How can update trained IsolationForest model with new datasets/datafarmes in python?-CodePudding

Let's say I fit IsolationForest() algorithm from scikit-learn on time-series based Dataset1 or dataframe1 df1 and save the model using the methods mentioned here & here. Now I want to update my model for new dataset2 or df2.

My findings:

this workaround about Incremental learning from sklearn:

...learn incrementally from a mini-batch of instances (sometimes called “online learning”) is key to out-of-core learning as it guarantees that at any given time, there will be only a small amount of instances in the main memory.

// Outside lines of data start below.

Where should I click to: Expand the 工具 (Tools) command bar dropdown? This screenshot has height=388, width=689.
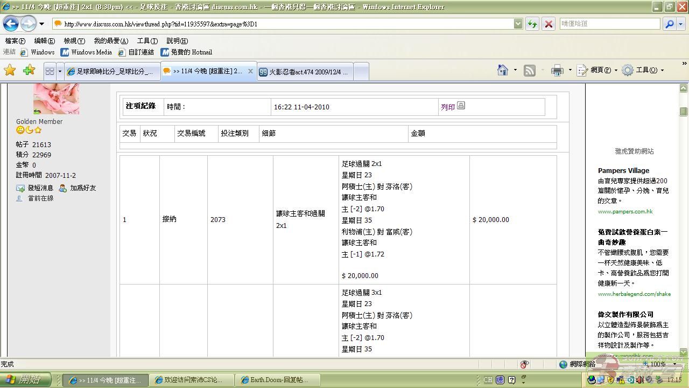(x=643, y=71)
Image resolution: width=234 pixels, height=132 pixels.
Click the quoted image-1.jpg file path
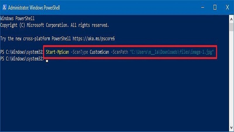pos(173,52)
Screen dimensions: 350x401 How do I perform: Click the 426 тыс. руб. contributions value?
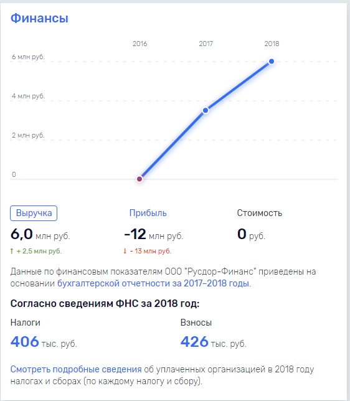click(214, 342)
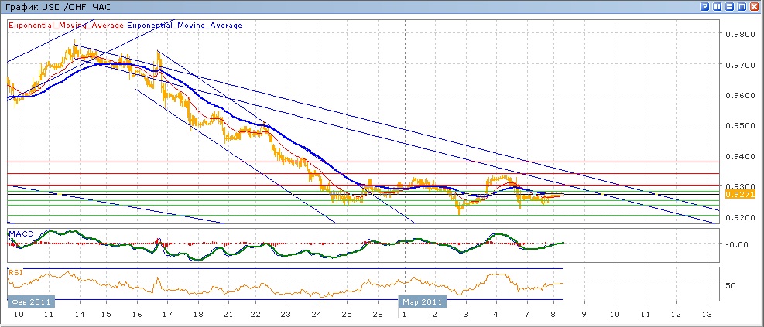Tile charts vertically with two-column icon
The height and width of the screenshot is (327, 764).
click(x=718, y=6)
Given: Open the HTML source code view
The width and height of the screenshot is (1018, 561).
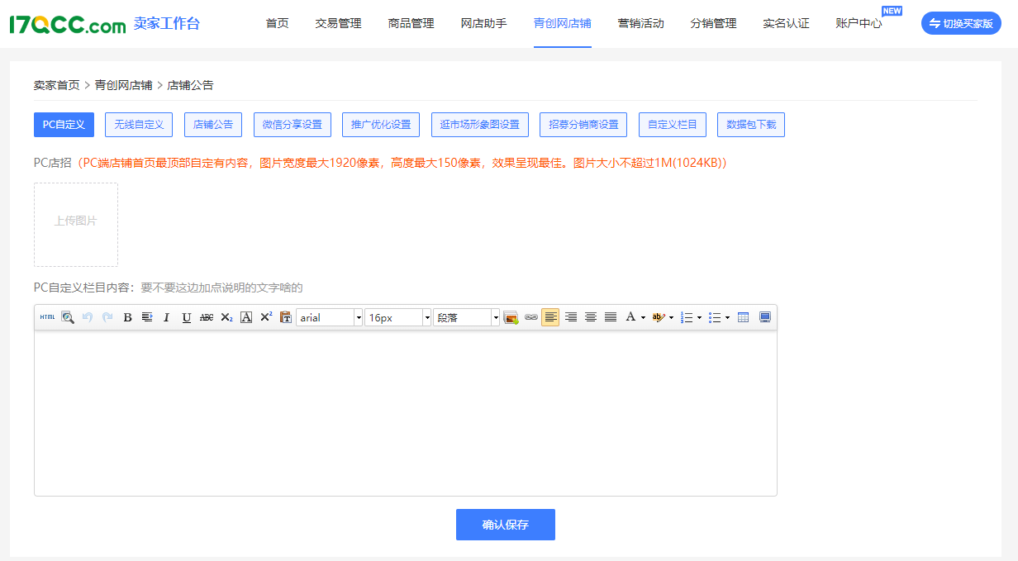Looking at the screenshot, I should [47, 317].
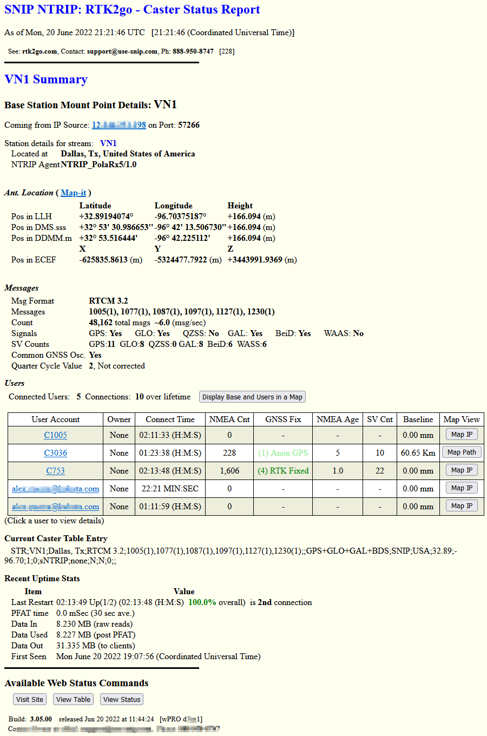Open the first blurred email user account
487x736 pixels.
point(56,489)

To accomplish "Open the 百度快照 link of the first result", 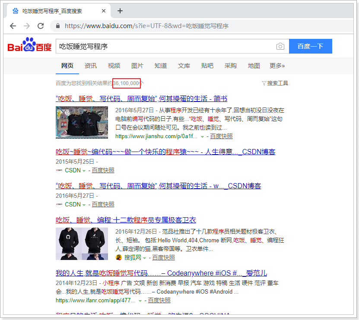I will tap(221, 136).
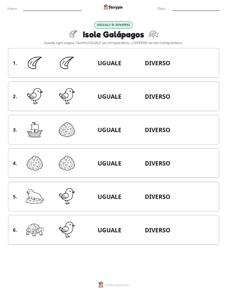Choose UGUALE for row 4
The image size is (227, 294).
coord(109,163)
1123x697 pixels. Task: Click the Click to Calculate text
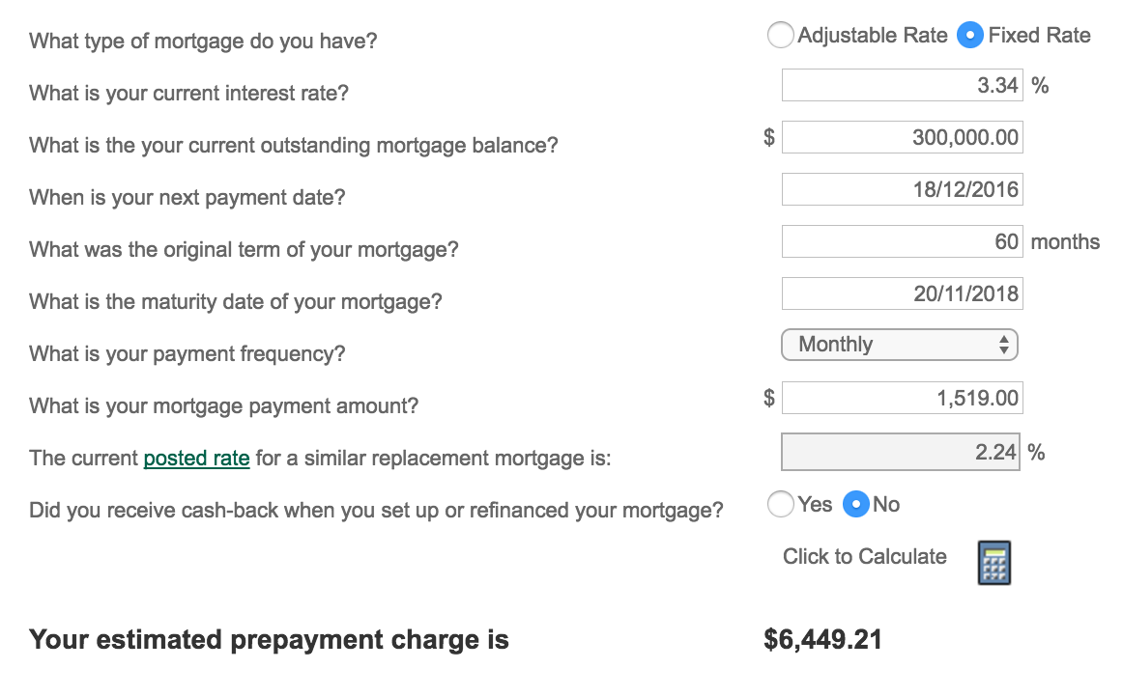click(x=864, y=557)
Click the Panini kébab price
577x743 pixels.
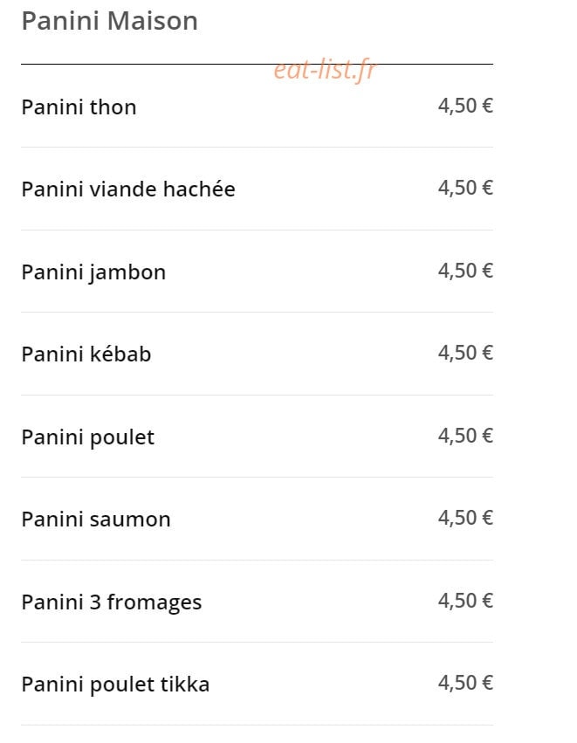pyautogui.click(x=465, y=353)
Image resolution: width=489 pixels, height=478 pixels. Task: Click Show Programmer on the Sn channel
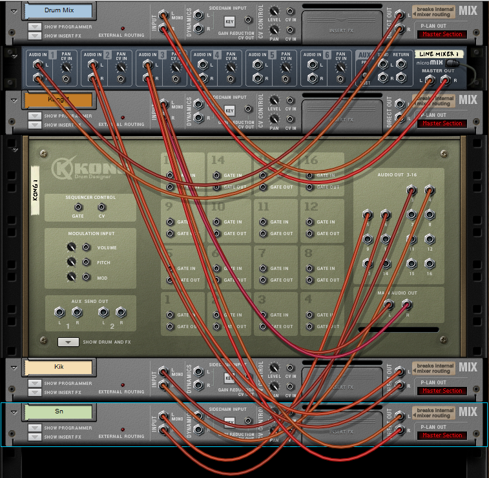35,428
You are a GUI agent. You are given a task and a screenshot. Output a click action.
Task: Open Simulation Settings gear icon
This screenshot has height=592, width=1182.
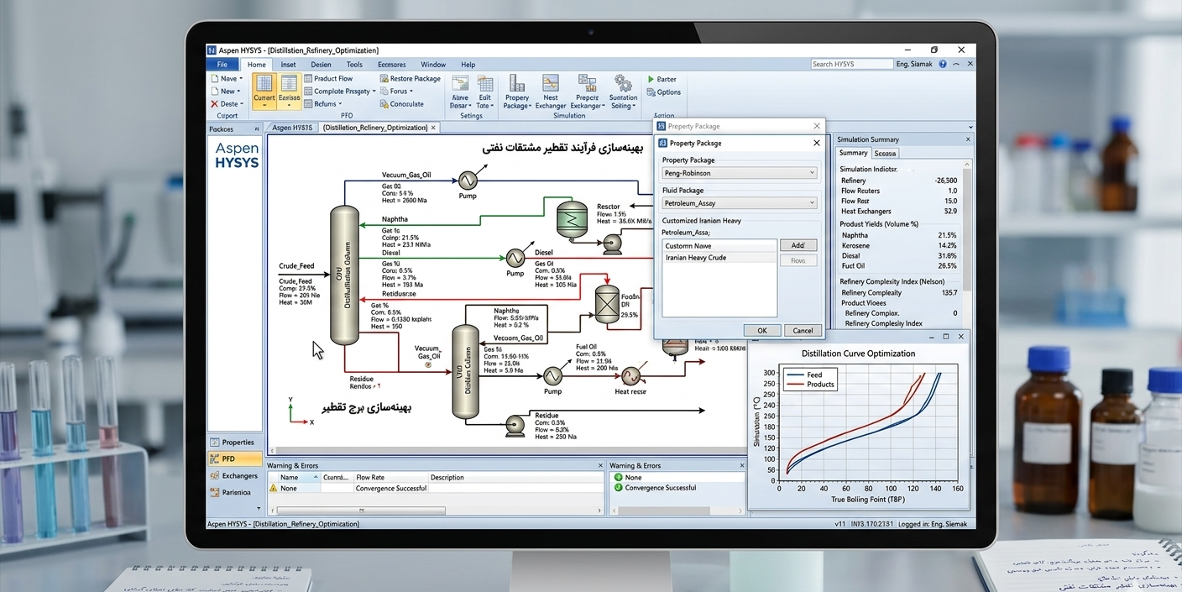[x=623, y=83]
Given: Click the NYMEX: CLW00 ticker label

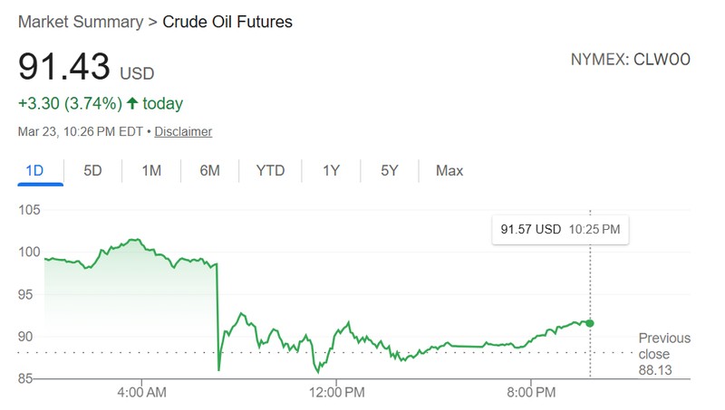Looking at the screenshot, I should [631, 60].
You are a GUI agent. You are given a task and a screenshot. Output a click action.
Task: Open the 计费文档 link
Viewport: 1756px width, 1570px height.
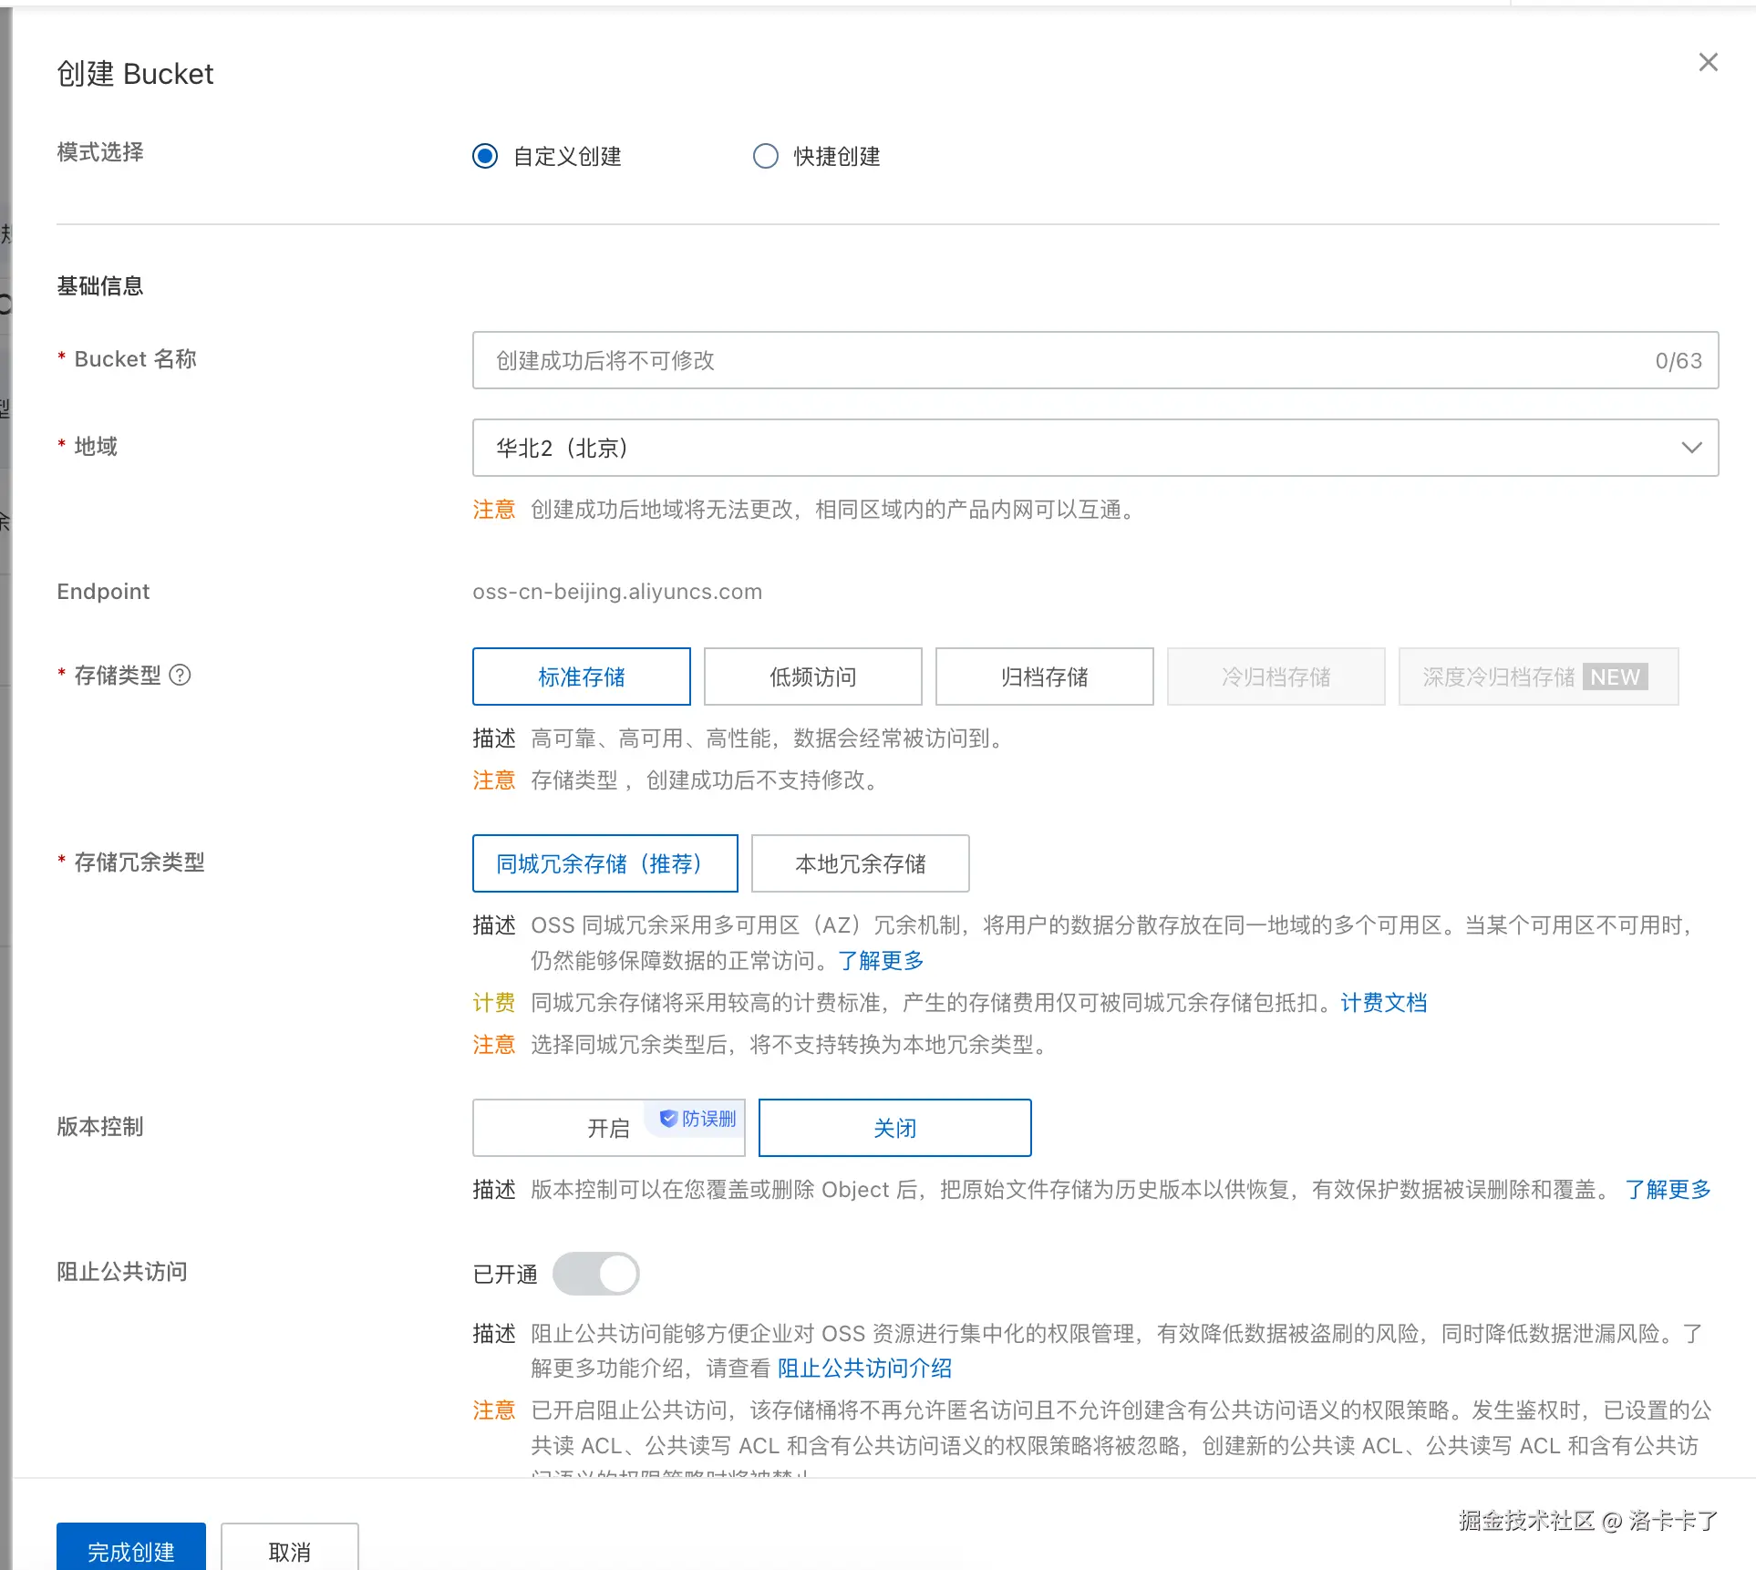(x=1383, y=1003)
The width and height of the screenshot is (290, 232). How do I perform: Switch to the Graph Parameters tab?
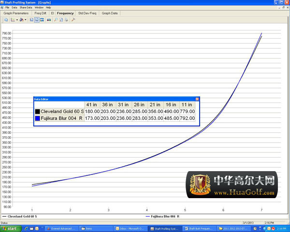[15, 13]
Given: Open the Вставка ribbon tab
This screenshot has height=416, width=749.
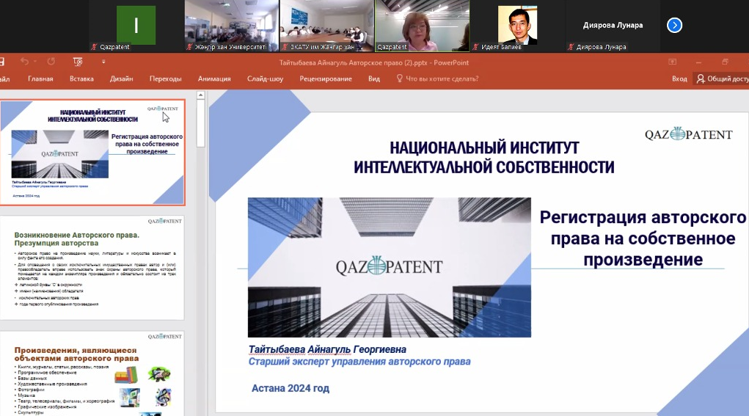Looking at the screenshot, I should point(81,79).
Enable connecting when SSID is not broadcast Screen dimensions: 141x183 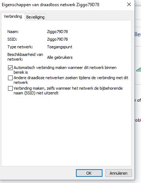click(10, 88)
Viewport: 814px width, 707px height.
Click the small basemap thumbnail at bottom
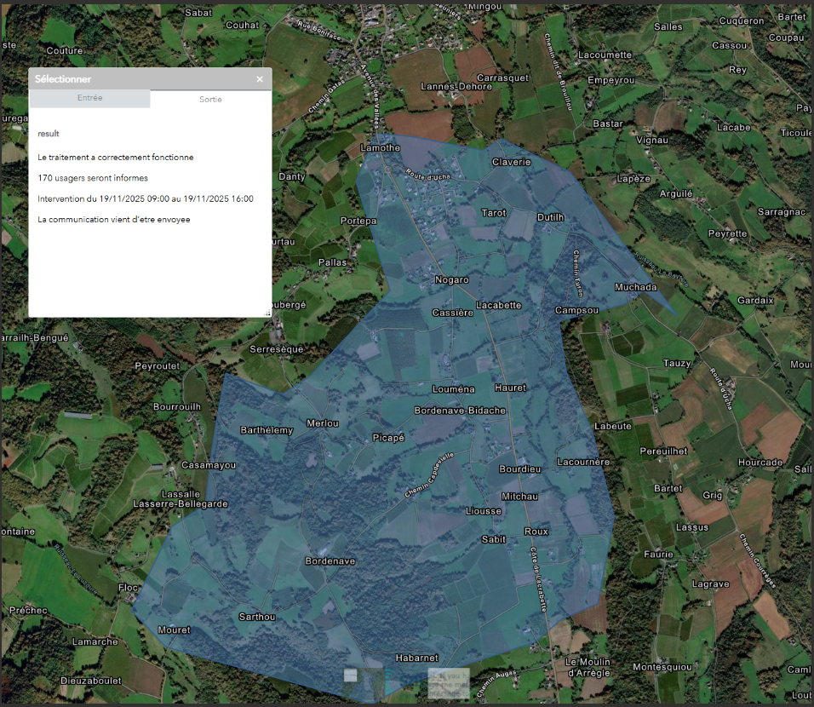tap(351, 675)
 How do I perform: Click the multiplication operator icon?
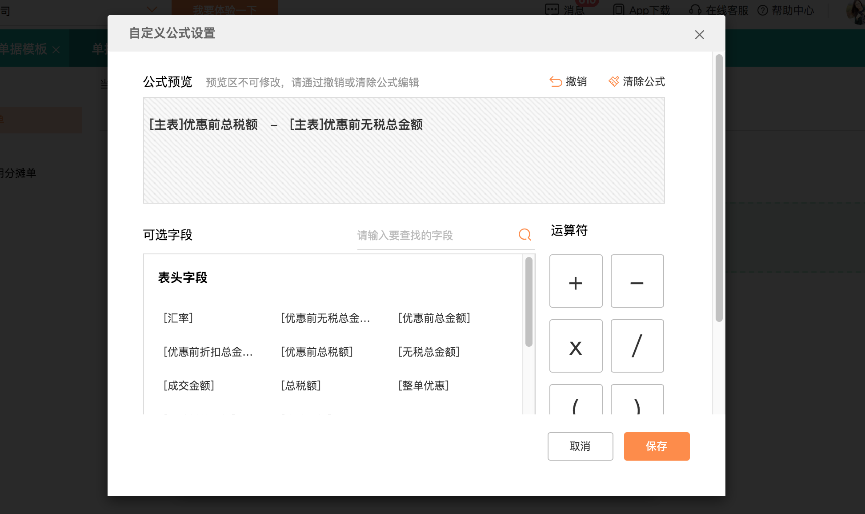coord(575,346)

Choosing a good size for the mini-batch that balances relevancy and memory footprint could involve tuning.

but Sadly IF algorithm doesn't support estimator.partial_fit(newdf)

auto-sklearn offers refit() is also not suitable for my case based on this post.

How I can update the trained on Dataset1 and saved IF model with a new Dataset2?

CodePudding user response：

You can simply reuse the .fit() call available to the estimator on the new data.

This would be preferred, especially in a time series, as the signal changes and you do not want older, non-representative data to be understood as potentially normal (or anomalous).

If old data is important, you can simply join the older training data and newer input signal data together, and then call .fit() again.

Also sidenote, according to sklearn documentation, it is better to use joblib than pickle

An MRE with resources below:

# Model
from sklearn.ensemble import IsolationForest

# Saving file
import joblib

# Data
import numpy as np

# Create a new model
model = IsolationForest()

# Generate some old data
df1 = np.random.randint(1,100,(100,10))
# Train the model
model.fit(df1)

# Save it off
joblib.dump(model, 'isf_model.joblib')

# Load the model
model = joblib.load('isf_model.joblib')

# Generate new data
df2 = np.random.randint(1,500,(1000,10))

# If the original data is now not important, I can just call .fit() again.
# If you are using time-series based data, this is preferred, as older data may not be representative of the current state
model.fit(df2)

# If the original data is important, I can simply join the old data to new data. There are multiple options for this:
# Pandas: https://pandas.pydata.org/pandas-docs/stable/user_guide/merging.html
# Numpy: https://numpy.org/doc/stable/reference/generated/numpy.concatenate.html

combined_data = np.concatenate((df1, df2))
model.fit(combined_data)